1. **Spotting a familiar friend:** I noticed the $\sec^{-1}\left(\frac{t}{2}\right)$ part. I remember that the derivative of $\sec^{-1}(x)$ is $\frac{1}{|x|\sqrt{x^2-1}}$. That made me think, "What if we let $u$ be this whole inverse secant part?"
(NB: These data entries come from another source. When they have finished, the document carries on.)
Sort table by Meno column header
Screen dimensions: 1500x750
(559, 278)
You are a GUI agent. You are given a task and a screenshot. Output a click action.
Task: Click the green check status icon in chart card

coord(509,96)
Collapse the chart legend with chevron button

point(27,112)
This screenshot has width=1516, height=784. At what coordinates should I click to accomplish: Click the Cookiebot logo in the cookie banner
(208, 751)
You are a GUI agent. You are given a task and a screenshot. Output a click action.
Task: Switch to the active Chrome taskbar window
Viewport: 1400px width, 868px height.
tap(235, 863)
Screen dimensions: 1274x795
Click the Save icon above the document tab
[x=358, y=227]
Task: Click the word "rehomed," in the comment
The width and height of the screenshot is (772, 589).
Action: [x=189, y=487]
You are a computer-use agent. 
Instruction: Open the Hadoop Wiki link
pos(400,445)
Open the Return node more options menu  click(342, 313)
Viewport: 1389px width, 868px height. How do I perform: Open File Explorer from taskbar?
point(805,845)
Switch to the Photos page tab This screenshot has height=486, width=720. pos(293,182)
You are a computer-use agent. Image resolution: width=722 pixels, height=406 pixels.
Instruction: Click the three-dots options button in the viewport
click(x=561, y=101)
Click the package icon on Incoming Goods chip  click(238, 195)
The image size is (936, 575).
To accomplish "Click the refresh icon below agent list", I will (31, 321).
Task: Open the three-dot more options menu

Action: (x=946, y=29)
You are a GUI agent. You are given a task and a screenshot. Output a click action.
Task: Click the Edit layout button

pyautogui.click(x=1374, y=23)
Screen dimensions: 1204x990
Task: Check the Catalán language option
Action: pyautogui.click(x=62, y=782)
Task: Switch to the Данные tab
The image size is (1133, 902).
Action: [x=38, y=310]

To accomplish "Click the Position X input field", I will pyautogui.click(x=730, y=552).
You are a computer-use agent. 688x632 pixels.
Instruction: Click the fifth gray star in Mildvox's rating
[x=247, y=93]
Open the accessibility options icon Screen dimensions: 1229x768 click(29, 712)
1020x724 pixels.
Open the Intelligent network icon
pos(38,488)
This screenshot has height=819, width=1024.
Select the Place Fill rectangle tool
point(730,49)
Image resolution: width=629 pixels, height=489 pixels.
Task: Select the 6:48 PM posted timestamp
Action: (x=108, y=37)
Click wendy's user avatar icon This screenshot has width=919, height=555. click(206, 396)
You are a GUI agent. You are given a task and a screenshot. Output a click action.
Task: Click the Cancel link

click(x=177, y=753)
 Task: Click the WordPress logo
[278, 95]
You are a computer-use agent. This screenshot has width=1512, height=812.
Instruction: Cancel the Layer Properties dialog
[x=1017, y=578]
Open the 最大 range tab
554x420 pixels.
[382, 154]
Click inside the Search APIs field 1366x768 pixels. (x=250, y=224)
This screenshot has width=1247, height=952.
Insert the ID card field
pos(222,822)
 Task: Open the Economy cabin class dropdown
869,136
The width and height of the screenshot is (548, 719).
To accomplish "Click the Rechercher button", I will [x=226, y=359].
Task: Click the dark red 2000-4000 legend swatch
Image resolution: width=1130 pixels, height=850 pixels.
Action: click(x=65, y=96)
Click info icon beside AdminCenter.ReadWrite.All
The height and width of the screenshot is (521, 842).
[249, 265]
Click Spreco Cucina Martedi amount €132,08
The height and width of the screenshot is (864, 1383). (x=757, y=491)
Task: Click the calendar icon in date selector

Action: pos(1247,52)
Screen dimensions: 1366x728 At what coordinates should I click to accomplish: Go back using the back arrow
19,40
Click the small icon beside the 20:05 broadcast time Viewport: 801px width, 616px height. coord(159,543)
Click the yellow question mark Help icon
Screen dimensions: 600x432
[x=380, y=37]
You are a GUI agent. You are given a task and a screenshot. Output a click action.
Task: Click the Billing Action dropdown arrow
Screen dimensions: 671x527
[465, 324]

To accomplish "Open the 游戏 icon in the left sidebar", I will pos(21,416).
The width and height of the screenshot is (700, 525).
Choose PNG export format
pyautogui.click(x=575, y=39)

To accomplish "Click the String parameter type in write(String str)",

2. **Making a guess for 'u':** Let's try setting $u = \sec^{-1}\left(\frac{t}{2}\right)$.

3. **Finding 'du':** Now, we need to find $du$. The derivative of $\sec^{-1}( \text{stuff} )$ is $\frac{1}{|\text{stuff}|\sqrt{(\text{stuff})^2-1}}$ times the derivative of the $\text{stuff}$ inside.
So, $du = \frac{1}{\left|\frac{t}{2}\right|\sqrt{\left(\frac{t}{2}\right)^2-1}} \cdot \frac{d}{dt}\left(\frac{t}{2}\right) dt$.
This simplifies to:
$du = \frac{1}{\frac{|t|}{2}\sqrt{\frac{t^2}{4}-1}} \cdot \frac{1}{2} dt$
$du = \frac{1}{\frac{|t|}{2}\sqrt{\frac{t^2-4}{4}}} \cdot \frac{1}{2} dt$
$du = \frac{1}{\frac{|t|}{2}\frac{\sqrt{t^2-4}}{2}} \cdot \frac{1}{2} dt$
$du = \frac{1}{\frac{|t|\sqrt{t^2-4}}{4}} \cdot \frac{1}{2} dt$
$du = \frac{4}{|t|\sqrt{t^2-4}} \cdot \frac{1}{2} dt$
$du = \frac{2}{|t|\sqrt{t^2-4}} dt$

4. **Rearranging 'du':** Look at that! We have $\frac{1}{|t|\sqrt{t^2-4}} dt$ in our original problem. From our $du$, we can see that $\frac{1}{2} du = \frac{1}{|t|\sqrt{t^2-4}} dt$. Perfect!

5. **Substituting into the integral:** Now we can rewrite our original integral using $u$ and $du$:
The integral was $\int \sec^{-1}\left(\frac{t}{2}\right) \cdot \left(\frac{1}{|t| \sqrt{t^{2}-4}} dt\right)$.
With our substitutions, it becomes $\int u \cdot \left(\frac{1}{2} du\right)$.
This is simpler: $\frac{1}{2} \int u \, du$.

6. **Integrating the simple part:** Now we just integrate $u$ with respect to $u$. That's easy!
$\frac{1}{2} \cdot \frac{u^2}{2} + C = \frac{u^2}{4} + C$.

7. **Substituting back:** The last step is to put our original variable $t$ back in. Remember $u = \sec^{-1}\left(\frac{t}{2}\right)$.
So, our answer is $\frac{\left(\sec^{-1}\left(\frac{t}{2}\right)\right)^2}{4} + C$.